Structure-based design of potent and selective inhibitors targeting RIPK3 for eliminating on-target toxicity in vitro
Haixia Su, Guofeng Chen, Hang Xie, Wanchen Li, Muya Xiong, Jian He, Hangchen Hu, Wenfeng Zhao, Qiang Shao, Minjun Li, Qiang Zhao, Yechun Xu
Abstract
The essential role of RIPK3 in necroptosis makes its inhibition a promising therapeutic strategy. However, the development of RIPK3 inhibitors has been hampered by on-target apoptosis and limited kinase selectivity. Inspired by the R69H mutation, which prevents on-target apoptosis by disrupting RIPK3 dimerization, we design LK-series inhibitors that effectively inhibit RIPK3 in biochemical assays and block TNF-α-induced necroptosis in both mouse L929 and human HT29 cells without inducing apoptosis. The representative compound, LK01003, shows high selectivity across a panel of 379 kinases. Our structural studies reveal that LK compounds act as Type I1/2 inhibitors, engaging a unique hydrophobic site and stabilizing an inactive conformation of RIPK3. Moreover, several type II inhibitors are also revealed to maintain RIPK3 in the inactive conformation and do not induce on-target apoptosis.
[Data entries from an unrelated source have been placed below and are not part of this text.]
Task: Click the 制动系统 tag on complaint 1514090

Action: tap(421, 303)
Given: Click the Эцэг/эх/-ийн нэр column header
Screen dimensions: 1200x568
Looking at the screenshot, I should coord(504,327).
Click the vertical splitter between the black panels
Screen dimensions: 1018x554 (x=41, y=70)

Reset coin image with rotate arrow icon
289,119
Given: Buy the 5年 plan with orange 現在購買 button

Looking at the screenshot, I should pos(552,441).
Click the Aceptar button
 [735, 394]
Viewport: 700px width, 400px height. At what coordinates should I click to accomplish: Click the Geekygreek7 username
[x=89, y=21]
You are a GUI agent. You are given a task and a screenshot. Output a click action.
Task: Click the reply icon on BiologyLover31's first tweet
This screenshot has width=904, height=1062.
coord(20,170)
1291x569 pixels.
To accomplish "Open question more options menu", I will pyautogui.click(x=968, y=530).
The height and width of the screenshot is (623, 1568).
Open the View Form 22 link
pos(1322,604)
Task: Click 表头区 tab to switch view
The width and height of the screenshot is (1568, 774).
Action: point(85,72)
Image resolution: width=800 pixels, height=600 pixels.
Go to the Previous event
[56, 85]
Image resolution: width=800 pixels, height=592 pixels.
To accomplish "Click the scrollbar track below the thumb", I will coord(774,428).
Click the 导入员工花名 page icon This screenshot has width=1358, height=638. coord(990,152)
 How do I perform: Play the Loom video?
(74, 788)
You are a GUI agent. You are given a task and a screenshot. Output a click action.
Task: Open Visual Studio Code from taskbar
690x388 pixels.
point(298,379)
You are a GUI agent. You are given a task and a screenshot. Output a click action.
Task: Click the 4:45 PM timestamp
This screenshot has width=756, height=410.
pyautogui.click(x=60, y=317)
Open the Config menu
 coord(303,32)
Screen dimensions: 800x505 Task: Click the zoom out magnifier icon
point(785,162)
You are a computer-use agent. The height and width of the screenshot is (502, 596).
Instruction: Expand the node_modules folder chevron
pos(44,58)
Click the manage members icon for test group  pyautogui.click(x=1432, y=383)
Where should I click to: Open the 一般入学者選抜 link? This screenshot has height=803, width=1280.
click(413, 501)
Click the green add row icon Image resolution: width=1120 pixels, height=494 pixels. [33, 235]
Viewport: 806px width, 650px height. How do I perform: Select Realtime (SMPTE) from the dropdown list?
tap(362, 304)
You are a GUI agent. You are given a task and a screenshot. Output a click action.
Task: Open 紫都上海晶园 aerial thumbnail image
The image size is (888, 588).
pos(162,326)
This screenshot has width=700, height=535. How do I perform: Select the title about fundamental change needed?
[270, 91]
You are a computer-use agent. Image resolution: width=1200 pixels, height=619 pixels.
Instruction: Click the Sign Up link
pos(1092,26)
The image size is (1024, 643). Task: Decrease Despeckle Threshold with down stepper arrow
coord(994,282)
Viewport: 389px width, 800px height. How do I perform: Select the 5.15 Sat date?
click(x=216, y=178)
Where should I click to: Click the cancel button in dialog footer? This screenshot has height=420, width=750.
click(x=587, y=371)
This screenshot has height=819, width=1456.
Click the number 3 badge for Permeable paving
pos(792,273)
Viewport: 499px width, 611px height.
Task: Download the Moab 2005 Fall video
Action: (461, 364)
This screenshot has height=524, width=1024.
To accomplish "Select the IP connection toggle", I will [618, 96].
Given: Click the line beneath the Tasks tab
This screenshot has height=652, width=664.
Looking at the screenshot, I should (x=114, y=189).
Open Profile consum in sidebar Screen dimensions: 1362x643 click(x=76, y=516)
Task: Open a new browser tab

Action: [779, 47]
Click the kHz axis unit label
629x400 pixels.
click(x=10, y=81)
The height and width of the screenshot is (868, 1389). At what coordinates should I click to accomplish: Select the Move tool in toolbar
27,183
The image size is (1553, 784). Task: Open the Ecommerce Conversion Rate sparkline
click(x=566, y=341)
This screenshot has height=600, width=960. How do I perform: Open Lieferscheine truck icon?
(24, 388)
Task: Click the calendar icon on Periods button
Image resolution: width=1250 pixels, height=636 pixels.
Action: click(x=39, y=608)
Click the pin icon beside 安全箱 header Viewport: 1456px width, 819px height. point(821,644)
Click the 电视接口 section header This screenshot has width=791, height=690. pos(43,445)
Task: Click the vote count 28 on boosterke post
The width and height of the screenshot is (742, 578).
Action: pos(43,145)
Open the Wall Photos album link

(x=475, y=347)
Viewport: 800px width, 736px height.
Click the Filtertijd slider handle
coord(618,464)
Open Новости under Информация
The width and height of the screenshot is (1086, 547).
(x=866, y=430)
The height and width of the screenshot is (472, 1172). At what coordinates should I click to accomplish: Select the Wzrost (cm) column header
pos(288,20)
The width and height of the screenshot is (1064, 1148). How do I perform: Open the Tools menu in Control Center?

These findings suggest a promising strategy for rational design of safe and selective inhibitors by locking the inactive conformation of RIPK3. Here the authors described the structure-based design of novel, selective RIPK3 inhibitors that do not induce on-target apoptosis by occupying a unique hydrophobic site and locking RIPK3 into an inactive conformation.